Now we learn that some of these great interactions have ended locally due to the fact that AmeriCorps Senior Corps, a service organization for those 55 and older, and run here by Center 50+, has run out of money for this purpose. Meanwhile, whatever happened to the volunteer, those who gave of his and her time and effort warmly, willingly and without monetary reward?
My surprise with the Foster Grandparents Program is that foster grandparents have read to children while being paid a $2.65 per hour stipend. Is that what it takes any more to get older folks away from their TVs and into schools to help the youngest generation? They must be paid a stipend to do it? Yes, I know, there must be mitigating circumstances; yet, what’s the degree of incentive at $2.65 for earnings these days and, according to law here, why weren’t they most recently paid Oregon’s minimum wage at $9.10 per hour?

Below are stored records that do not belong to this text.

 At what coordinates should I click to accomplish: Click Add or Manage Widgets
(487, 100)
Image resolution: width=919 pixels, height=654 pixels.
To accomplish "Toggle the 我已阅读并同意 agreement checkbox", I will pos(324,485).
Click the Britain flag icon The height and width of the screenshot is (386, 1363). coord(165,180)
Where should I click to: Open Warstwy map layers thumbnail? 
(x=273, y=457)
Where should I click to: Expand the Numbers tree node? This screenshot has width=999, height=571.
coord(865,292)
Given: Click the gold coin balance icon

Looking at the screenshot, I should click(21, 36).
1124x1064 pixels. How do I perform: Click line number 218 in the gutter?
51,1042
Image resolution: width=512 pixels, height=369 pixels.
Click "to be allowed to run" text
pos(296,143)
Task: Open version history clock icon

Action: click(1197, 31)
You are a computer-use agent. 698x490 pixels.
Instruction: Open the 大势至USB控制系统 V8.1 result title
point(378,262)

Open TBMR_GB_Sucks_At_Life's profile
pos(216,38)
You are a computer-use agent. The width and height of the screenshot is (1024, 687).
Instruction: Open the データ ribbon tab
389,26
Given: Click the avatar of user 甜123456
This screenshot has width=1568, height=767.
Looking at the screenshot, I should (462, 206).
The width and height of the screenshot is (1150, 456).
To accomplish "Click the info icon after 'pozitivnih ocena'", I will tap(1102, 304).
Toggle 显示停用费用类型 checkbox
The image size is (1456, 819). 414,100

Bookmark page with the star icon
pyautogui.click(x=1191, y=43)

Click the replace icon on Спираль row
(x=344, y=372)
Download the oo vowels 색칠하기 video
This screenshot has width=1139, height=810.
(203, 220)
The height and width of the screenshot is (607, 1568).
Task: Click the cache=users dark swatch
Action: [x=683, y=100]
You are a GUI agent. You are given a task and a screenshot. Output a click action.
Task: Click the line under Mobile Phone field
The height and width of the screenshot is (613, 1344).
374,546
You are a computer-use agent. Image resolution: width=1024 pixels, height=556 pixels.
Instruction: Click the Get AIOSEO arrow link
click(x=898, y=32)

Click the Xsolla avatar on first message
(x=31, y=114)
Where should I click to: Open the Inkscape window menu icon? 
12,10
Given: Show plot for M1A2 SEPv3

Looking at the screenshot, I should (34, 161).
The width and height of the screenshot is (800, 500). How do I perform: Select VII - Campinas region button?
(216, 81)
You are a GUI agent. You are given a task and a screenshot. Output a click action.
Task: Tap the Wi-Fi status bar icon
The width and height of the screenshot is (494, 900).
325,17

Whatever the case, in our brave new world, if the $2.65 per hour is a do-or-die matter, there must be some means by which a 3-year federal contract of $114,663, with funding help from Center 50+ at $58,000, can come from someplace besides the U.S. government and the Salem Senior Center. Then, too, one wonders what is more important to the leadership at senior center folks than that which helps cash-strapped seniors from going nuts by way of daytime soaps.
Meanwhile, one fact that’s come out regarding the program is that, due to health issues, the number of participating seniors has declined from 37 three years ago to 20 at the end of the 2013-14 school year, although both numbers add up to a rather paltry paid senior-presence in our schools. It’s guessed that there’s been ineffective advertising of the program or the nearly 50 percent decline would likely not have taken place.
Could Center 50+ not approach local businesses to find sponsors? Are there not charitable organizations and foundations that believe strongly enough in activities like the Foster Grandparent Program to support it? Would it not be a better fit to get away from the ever-fickle and partisan federal government for financial favors and, instead, make it something local folks can hold up as an example of community caring?
In the final analysis, there is something about this activity that caused me pause. It’s reported that the Foster Grandparents Program received $114,663 from the federal government and $58,000 from Center 50+ for a total budget of $172,663. There were 20 grandparents in the program this past school year at $2.65 rate of pay per hour. How does it compute that 20 current program participants working a few hours a week during a 34-week school year could use up anything like $172,663? Are overhead costs here higher than a moon shot? If so, who’s been the beneficiary as it would seem not to be the grams and gramps?
(Gene H. McIntyre lives in Keizer. His column appears weekly in the Keizertimes.)